这里面需要传个字符串，“score”而不是“_score”，这个score由字符串转化成一个枚举类型，然后就按照这个字段的值order排序呢

大师兄

再看这个查询结果，取数组0的值来看下，里面有个highlightFields，里面存的是content字段的值，对应的fragments，他对符合条件的关键字，给加上了我们传进去的标签。哦，他还分词了，1800，在我们看来是一个词，但es给分成了18和00，并且都给加上了标签。
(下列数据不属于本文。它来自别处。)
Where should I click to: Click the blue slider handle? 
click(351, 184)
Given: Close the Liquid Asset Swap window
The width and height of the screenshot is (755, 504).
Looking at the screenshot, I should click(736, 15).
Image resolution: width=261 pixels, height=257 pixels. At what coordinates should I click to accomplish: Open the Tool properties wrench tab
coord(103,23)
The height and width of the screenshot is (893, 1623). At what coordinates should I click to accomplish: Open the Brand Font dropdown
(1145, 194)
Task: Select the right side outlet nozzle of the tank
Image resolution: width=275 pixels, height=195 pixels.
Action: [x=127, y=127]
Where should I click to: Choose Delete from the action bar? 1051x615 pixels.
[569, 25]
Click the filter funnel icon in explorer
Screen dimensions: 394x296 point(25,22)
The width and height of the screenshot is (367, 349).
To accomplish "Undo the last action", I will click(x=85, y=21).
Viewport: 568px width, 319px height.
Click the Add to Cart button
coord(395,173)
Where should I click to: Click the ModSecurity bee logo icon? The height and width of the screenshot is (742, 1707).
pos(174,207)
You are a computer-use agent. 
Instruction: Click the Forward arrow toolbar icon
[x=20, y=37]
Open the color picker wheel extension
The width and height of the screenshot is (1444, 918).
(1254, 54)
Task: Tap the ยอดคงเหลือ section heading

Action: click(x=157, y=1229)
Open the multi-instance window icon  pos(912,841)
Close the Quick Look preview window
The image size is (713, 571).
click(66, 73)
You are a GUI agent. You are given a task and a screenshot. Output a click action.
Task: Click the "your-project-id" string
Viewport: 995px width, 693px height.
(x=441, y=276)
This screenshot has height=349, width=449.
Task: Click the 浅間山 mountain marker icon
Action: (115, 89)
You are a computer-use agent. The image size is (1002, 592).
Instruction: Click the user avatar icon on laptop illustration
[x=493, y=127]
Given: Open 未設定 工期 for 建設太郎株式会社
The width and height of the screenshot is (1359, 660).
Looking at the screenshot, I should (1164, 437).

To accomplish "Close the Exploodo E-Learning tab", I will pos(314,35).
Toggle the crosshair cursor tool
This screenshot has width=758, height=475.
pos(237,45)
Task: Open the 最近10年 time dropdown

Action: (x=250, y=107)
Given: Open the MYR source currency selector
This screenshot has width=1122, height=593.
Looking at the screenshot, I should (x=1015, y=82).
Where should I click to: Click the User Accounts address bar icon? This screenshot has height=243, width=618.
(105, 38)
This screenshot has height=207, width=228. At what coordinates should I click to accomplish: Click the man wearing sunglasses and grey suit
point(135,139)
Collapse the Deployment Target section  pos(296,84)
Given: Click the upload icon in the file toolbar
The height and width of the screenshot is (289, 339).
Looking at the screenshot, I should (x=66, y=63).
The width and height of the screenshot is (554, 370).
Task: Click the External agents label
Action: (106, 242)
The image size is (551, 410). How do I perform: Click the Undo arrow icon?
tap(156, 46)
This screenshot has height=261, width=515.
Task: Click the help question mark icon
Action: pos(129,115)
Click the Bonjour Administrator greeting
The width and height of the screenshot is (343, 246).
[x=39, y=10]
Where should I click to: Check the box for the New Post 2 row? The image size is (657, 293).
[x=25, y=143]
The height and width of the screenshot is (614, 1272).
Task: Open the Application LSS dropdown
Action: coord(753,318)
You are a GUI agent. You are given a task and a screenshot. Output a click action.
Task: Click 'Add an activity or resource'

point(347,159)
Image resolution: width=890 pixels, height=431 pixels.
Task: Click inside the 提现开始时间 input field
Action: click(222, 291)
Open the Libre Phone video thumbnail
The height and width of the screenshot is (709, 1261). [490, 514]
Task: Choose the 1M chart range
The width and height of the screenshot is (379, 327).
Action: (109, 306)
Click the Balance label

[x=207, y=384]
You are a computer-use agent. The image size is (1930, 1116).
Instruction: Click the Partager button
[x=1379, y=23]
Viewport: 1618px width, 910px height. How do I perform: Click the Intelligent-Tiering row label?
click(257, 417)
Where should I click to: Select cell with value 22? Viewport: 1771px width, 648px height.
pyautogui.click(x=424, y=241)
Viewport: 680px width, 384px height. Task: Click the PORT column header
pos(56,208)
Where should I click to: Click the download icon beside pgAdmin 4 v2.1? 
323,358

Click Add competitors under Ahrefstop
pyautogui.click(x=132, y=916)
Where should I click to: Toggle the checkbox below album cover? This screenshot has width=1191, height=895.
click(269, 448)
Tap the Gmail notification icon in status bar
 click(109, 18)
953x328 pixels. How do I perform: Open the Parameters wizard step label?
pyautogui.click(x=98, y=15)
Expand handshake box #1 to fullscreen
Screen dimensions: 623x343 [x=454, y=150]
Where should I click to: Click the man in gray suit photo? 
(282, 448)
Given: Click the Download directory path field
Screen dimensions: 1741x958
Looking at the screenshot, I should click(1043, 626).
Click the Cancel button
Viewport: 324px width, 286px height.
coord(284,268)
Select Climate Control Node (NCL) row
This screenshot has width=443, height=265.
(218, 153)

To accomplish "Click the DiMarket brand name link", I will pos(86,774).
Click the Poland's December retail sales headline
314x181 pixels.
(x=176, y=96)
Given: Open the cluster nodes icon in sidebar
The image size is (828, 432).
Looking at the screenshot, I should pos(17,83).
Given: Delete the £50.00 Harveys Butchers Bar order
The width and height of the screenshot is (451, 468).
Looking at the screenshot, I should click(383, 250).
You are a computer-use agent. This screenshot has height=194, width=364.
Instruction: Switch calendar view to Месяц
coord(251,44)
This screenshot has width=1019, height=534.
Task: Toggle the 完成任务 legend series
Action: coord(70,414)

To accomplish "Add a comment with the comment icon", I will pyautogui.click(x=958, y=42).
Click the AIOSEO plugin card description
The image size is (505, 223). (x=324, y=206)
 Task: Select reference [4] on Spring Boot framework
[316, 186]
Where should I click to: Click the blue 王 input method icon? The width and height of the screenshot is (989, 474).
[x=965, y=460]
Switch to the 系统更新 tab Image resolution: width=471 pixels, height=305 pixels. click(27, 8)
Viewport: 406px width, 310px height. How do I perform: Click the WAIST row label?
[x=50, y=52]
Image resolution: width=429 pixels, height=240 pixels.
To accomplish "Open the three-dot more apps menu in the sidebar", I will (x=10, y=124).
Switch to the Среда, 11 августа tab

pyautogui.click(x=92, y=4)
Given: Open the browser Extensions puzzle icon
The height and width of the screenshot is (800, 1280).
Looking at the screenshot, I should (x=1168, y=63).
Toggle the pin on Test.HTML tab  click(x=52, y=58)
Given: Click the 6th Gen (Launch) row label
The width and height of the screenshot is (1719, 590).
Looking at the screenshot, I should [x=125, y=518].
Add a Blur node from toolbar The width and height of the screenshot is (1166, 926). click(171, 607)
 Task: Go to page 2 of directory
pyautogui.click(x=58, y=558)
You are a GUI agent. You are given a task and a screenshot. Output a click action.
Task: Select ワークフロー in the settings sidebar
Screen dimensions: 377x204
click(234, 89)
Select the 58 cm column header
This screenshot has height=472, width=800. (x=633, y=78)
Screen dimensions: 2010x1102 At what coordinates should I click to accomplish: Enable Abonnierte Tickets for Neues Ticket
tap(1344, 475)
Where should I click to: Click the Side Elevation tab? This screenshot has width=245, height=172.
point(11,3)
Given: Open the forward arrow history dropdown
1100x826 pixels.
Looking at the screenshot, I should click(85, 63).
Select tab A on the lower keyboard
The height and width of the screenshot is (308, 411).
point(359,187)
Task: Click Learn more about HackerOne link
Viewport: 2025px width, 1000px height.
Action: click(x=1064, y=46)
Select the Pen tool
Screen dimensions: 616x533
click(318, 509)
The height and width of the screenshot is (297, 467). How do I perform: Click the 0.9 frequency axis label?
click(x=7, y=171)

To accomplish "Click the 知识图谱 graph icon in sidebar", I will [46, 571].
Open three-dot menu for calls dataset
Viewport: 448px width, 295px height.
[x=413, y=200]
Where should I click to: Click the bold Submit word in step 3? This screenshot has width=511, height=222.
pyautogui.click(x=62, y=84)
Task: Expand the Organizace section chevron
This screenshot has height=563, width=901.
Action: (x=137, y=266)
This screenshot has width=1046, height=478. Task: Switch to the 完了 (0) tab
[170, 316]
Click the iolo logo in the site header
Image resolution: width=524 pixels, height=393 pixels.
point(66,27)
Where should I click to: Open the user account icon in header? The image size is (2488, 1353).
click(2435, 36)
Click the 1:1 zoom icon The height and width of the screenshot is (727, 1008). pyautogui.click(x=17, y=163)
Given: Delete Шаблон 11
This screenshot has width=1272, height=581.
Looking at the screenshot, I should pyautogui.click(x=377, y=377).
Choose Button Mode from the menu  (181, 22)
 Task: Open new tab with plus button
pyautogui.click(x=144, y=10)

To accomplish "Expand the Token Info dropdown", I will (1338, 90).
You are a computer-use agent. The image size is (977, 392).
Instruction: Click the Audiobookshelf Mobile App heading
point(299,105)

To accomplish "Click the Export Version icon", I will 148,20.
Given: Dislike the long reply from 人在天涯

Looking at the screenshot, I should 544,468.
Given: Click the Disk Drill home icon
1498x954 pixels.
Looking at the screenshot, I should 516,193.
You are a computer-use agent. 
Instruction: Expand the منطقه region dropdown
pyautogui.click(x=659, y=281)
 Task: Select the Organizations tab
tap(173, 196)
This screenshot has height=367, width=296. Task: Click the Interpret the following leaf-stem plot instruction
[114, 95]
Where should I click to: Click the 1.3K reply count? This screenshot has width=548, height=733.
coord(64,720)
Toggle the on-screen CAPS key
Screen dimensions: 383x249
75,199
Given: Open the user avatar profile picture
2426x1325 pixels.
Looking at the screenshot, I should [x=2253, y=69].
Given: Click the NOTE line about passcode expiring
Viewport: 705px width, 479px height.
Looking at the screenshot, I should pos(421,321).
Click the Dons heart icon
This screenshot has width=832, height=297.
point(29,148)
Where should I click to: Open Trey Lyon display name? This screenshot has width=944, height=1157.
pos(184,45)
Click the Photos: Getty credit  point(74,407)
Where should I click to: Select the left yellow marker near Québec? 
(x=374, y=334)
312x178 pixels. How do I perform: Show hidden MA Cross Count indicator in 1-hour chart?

可能有的老铁说了，我也设置了，为啥结果不是预期的样子呢？

原因可能是不了解这个score(分数)值是怎么在这设置的。

先看下这个查询语句，和上面的差不多，就多了一个sort。

{
  "from" : 0,
  "size" : 50,
  "query" : {
"bool" : {
   "must" : [
      {
      "query_string" : {
         "query" : "\" /usr/libexec/atrun)\" \"88555\" \"18:00:00\" \"85464\" \"CMD\" \"root\" \"newsyslog\"",
         "default_field" : "content",
         "fields" : [ ],
         "use_dis_max" : true,
         "tie_breaker" : 0.0,
         "default_operator" : "or",
         "auto_generate_phrase_queries" : false,
         "max_determinized_states" : 10000,
         "enable_position_increments" : true,
         "fuzziness" : "AUTO",
         "fuzzy_prefix_length" : 0,
         "fuzzy_max_expansions" : 50,
         "phrase_slop" : 0,
         "escape" : false,
         "split_on_whitespace" : true,
         "boost" : 1.0
      }
      }
   ],
   "filter" : [
      {
      "bool" : {
         "must" : [
            {
            "range" : {
               "start_at" : {
                  "from" : 1552298160,
                  "to" : 1552300042,
                  "include_lower" : true,
                  "include_upper" : false,
                  "boost" : 1.0
               }
            }
            }
         ],
         "disable_coord" : false,
         "adjust_pure_negative" : true,
         "boost" : 1.0
      }
      }
   ],
   "disable_coord" : false,
   "adjust_pure_negative" : true,
   "boost" : 1.0
}
  },
  "sort" : [
{
   "start_at" : {
      "order" : "asc",
      "unmapped_type" : "string"
   }
}
  ],
  "highlight" : {
"pre_tags" : [
   "<span class=\"highlight\">"
],
"post_tags" : [
   "</span>"
],
"order" : "score",
"fields" : {
   "content" : {
      "fragment_size" : 1000
   }
}
  }
}
在query里面多了一个sort的设置，按照start_at字段asc排序。

因为这个时候，查询结果，已经有了排序字段啦。所以，他就不去计算这个score值了，不给查询出来的每个结果打分啦。

大师兄

你把这个排序去掉，然后，他就会按照content字段去打分，然后按照这个score字段打分的值来排序，返回查询结果。

最后：

使用的是es5.6版本

使用的Spring Data Elasticsearch 3.0，这个源码有点毛病，比如ID的生成规则，给改了。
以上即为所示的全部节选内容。